Análisis

pedro castilla

Alfonso Castro: Una luz en el camino

En estos momentos que sufrimos el coronavirús, donde muchos dan lo mejor del ser humano, emocionándonos y contagiándonos en esa generosa y desprendida entrega y los menos, lo peor, se nos ha ido una de esas personas que también ha entregado su vida al servicio de los demás y que merece la pena reflejarla para que esta sociedad salga fortalecida en valores.

Existen personas que, a pesar de su virtuosa humildad, sencillez y de su silencioso hacer, son conocidas y admiradas por todos. Se nos ha marchado Alfonso Castro de la misma forma como vivió: sin hacer ruidos y en la íntima soledad de sus más cercanos, porque el momento así lo requiere.

Alfonso encontraba a Jesús, sobre el que giraba toda su vida, en cualesquiera de las personas que sufría y con las que tanto se sacrificaba y trabajaba. Es por ello que, todos los que le conocíamos, también veíamos en Alfonso el verdadero rostro de Jesús; cercano a los empobrecidos, a los excluidos, a los jóvenes sin esperanzas de empleo, a los drogadictos, a los encarcelados…

Su permanente preocupación por solucionar los grandes sufrimientos de los ninguneados de esta sociedad, desde su posición de cura obrero, le llevó a cofundar SOCORENA, una cooperativa social y solidaria, que priorizaba el bienestar de todos sus trabajadores por encima del lucro económico. Así como diversas asociaciones, pequeñas empresas, fundaciones y pisos de acogidas varios, para así poder promover el empleo juvenil, tan enconado en las barriadas marginales o atender los múltiples problemas y necesidades que se manifiestan en el olvidado mundo de la exclusión social.
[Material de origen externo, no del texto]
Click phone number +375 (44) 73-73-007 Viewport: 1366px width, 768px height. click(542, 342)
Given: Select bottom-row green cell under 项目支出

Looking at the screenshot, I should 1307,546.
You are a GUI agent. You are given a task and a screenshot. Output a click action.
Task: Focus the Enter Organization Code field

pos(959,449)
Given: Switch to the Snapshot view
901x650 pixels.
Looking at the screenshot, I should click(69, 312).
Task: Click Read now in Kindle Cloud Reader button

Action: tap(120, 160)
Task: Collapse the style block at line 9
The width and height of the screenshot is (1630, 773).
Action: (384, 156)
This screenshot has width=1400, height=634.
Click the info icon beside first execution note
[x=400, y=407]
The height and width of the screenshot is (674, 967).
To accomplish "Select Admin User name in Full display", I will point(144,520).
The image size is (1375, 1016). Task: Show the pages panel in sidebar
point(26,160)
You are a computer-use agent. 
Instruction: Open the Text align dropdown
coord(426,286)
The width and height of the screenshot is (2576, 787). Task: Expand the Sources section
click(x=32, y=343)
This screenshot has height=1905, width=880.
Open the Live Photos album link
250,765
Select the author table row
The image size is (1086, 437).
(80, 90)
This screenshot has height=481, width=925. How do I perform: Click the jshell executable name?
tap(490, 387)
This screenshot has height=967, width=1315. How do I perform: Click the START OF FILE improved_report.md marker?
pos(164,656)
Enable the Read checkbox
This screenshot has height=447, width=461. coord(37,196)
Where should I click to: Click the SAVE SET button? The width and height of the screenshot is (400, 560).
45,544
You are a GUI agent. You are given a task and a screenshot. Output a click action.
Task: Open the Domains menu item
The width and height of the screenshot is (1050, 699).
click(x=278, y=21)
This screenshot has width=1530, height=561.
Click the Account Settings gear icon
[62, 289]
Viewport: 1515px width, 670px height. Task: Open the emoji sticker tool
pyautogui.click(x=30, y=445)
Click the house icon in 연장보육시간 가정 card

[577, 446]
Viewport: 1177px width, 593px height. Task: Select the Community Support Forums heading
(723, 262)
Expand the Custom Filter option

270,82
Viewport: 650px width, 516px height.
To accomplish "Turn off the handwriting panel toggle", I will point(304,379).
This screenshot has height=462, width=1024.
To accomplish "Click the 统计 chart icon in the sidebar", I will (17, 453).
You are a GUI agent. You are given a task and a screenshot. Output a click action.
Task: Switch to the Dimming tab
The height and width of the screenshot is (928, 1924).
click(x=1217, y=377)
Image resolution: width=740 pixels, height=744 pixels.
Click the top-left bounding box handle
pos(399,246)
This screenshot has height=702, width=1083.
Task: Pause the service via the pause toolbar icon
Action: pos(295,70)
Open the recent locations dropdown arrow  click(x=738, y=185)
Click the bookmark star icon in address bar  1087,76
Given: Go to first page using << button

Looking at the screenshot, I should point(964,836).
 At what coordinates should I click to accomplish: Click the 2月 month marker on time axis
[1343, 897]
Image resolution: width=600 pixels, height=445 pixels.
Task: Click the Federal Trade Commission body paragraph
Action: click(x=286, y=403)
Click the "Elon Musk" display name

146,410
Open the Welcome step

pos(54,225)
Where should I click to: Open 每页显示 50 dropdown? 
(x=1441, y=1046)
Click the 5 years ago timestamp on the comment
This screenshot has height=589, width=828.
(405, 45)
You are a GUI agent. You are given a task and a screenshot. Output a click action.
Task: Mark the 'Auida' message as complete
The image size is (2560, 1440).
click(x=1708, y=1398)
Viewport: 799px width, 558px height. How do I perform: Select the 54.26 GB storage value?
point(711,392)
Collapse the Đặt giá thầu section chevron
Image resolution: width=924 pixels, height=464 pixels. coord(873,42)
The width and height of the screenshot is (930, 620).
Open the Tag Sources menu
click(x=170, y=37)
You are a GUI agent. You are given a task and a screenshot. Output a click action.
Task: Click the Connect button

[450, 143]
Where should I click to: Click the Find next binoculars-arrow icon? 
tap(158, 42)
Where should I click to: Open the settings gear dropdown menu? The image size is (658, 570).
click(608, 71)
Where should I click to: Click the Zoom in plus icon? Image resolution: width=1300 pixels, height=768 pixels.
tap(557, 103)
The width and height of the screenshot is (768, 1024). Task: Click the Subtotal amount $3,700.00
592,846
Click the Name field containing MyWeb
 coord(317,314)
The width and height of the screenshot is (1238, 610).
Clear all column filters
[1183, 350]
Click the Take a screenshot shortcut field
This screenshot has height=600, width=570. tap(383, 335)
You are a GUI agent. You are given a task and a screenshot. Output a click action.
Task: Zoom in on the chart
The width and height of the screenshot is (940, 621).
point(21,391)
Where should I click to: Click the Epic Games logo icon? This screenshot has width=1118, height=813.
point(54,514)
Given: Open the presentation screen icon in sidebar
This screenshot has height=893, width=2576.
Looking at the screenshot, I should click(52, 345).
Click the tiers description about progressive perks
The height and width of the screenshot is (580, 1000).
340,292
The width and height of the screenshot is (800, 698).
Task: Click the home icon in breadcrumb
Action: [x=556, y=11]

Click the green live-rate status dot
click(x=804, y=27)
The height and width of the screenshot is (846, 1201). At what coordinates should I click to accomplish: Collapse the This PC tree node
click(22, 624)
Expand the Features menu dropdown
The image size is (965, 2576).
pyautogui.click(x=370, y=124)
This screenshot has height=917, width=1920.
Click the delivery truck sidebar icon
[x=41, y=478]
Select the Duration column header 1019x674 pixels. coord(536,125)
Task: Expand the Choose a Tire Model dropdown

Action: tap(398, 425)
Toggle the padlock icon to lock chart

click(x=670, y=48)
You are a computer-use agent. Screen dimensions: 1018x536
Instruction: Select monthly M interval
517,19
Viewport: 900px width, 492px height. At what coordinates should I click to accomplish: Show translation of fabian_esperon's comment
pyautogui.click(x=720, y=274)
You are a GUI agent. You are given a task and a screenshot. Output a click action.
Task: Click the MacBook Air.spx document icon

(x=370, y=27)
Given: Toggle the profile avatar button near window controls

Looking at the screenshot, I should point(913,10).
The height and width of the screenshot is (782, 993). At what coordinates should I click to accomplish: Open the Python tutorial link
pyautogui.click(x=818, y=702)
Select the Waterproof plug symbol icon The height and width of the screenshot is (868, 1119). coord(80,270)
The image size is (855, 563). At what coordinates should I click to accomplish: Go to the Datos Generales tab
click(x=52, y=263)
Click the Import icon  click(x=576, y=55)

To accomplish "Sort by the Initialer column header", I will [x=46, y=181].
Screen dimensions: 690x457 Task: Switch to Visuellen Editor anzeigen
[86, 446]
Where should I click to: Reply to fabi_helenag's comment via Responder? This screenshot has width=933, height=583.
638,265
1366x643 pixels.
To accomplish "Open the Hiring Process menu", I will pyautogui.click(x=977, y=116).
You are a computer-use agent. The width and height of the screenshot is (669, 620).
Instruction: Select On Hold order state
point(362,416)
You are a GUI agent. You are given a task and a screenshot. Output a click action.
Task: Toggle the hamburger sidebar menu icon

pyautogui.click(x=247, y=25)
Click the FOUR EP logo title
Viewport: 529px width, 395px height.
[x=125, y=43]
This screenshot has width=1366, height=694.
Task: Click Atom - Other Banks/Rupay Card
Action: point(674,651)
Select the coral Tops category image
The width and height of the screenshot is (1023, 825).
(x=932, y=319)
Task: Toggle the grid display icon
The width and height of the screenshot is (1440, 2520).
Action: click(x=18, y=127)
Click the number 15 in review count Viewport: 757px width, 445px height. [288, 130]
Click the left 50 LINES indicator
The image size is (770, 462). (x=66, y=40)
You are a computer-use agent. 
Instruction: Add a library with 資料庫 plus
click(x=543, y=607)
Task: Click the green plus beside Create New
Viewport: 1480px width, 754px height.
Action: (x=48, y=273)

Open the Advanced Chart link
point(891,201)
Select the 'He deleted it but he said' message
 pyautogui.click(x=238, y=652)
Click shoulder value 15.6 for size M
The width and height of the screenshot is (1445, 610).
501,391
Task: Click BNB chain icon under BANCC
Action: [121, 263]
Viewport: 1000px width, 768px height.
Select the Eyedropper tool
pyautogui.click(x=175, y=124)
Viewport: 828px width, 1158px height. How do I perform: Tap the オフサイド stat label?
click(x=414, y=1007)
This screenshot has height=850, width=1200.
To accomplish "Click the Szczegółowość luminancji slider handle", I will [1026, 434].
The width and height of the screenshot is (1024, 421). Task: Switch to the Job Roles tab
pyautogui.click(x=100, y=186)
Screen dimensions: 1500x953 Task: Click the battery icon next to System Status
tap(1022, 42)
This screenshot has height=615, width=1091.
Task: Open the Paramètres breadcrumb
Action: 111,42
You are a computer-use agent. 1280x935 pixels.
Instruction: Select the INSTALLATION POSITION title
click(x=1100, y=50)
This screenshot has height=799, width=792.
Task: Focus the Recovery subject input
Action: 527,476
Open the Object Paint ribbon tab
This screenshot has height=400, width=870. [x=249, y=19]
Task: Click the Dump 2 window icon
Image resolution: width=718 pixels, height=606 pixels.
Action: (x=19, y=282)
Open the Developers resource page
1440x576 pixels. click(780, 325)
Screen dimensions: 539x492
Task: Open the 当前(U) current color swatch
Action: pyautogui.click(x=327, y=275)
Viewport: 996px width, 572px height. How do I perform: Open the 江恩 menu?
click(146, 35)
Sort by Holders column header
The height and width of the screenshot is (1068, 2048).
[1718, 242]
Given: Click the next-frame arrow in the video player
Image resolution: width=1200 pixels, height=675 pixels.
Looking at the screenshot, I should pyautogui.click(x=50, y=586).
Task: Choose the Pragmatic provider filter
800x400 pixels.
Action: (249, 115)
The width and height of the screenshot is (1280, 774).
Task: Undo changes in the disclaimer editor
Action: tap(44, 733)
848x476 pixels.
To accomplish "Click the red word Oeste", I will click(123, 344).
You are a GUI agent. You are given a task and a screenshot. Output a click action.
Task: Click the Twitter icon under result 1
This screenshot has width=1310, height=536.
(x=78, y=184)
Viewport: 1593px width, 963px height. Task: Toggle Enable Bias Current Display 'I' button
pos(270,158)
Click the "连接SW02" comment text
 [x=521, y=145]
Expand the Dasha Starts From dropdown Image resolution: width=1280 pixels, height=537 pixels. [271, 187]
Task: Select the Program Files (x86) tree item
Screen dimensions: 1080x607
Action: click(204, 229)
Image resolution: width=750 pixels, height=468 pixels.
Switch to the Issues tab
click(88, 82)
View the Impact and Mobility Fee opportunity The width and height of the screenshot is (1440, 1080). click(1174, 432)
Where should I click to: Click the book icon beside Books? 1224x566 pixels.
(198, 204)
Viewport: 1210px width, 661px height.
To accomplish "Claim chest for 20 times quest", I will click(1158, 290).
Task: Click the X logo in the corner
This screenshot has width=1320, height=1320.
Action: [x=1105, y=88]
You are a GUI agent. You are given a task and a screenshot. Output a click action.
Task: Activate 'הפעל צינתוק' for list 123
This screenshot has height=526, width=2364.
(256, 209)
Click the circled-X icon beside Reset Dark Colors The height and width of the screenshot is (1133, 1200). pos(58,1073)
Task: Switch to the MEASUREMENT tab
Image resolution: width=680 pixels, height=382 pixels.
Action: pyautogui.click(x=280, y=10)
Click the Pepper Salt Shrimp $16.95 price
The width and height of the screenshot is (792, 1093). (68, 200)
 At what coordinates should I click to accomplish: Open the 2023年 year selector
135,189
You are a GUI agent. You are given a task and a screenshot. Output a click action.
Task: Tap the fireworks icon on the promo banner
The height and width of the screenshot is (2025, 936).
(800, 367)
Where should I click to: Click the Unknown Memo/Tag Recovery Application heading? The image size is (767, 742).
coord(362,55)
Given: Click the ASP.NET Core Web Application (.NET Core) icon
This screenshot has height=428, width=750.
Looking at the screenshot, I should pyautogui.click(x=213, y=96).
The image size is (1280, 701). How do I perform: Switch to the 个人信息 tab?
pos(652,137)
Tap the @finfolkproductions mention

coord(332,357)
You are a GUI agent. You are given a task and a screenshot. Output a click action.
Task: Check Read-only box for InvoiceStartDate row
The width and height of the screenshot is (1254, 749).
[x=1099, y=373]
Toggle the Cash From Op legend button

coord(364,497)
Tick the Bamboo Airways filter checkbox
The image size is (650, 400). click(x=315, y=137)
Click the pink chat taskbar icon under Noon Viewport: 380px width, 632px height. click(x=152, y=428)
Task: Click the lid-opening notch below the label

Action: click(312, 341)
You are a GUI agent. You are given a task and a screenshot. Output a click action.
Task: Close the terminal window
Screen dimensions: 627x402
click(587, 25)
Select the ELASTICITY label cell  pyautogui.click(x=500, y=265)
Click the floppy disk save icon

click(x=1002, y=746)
Este gran sacerdote, que cambió la sotana con olor a incienso por un pantalón manchado de preocupaciones y dolores ajenos, demostró que la mística no está reñida con el activismo social, ambas se necesitan y complementan.

Alfonso no sólo ha secundado los pasos del Nazareno, sino que nos ha dejado la Ruta de cómo seguirlo; luchando por la Dignidad de las personas y por los Derechos Humanos, que viene a ser lo mismo que los valores cristianos promulgan.

Se nos ha marchado tal como vivió: en prudente silencio y sin ruidos, precisamente un Jueves Santo, día del Amor Fraterno, que para Alfonso no significaba sólo un día sino toda una Vida.